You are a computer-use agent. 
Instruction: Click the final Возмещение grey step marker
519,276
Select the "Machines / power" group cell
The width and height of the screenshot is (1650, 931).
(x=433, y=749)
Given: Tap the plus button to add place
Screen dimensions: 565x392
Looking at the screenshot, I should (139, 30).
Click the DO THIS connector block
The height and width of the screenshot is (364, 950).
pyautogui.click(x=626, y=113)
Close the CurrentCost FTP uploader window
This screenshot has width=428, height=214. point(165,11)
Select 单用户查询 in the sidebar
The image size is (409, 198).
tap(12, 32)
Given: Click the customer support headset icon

========

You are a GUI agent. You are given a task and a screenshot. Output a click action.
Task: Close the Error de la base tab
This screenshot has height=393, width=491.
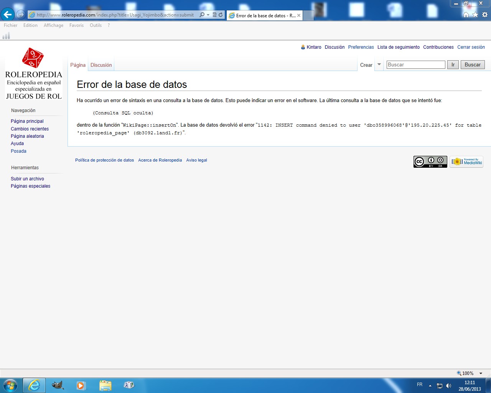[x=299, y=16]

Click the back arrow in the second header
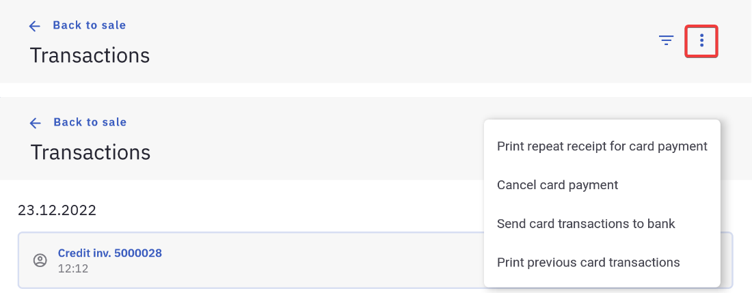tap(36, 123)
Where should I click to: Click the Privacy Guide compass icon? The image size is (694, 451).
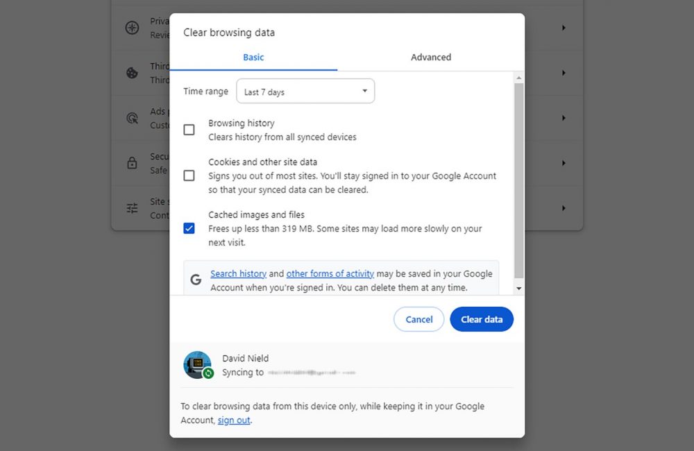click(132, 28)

========

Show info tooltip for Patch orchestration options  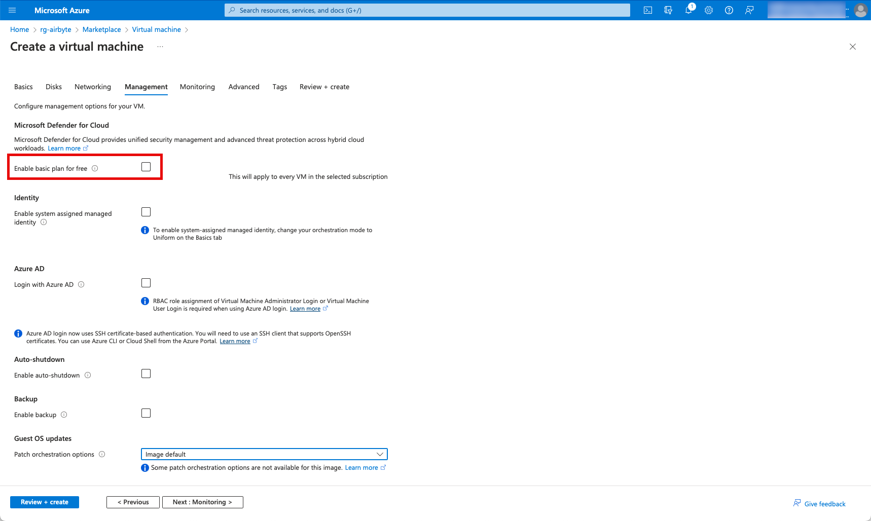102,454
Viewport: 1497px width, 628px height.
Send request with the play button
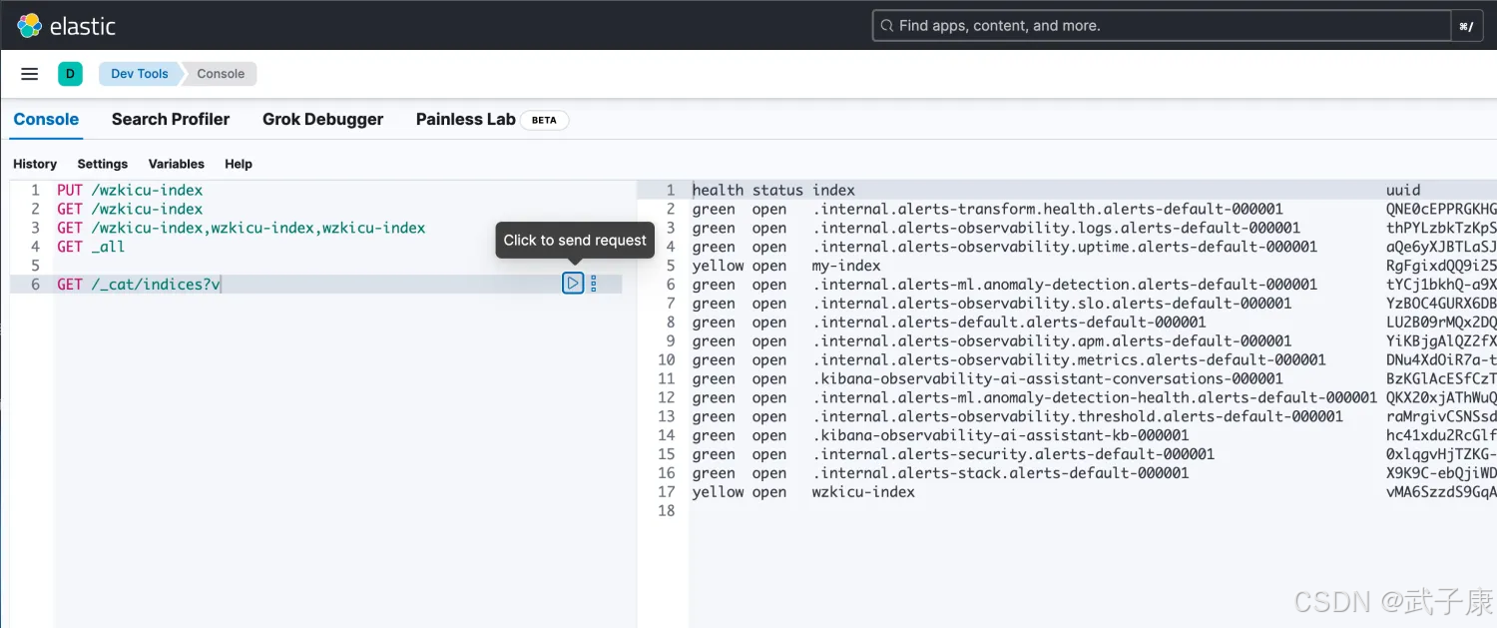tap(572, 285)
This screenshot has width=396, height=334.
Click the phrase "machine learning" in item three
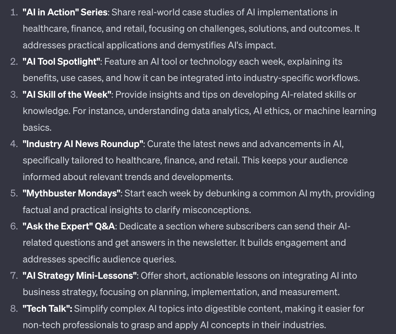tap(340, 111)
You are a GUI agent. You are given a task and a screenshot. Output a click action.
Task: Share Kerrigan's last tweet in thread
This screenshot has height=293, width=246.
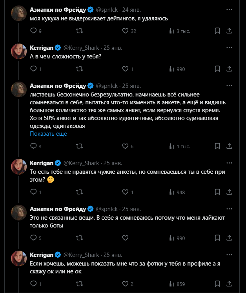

========

#### [EXERCISE PROMPT]
State how many rows above contain the word "height". Reply with the number alone.

#### [SOLUTION FOR THIS PROBLEM]
7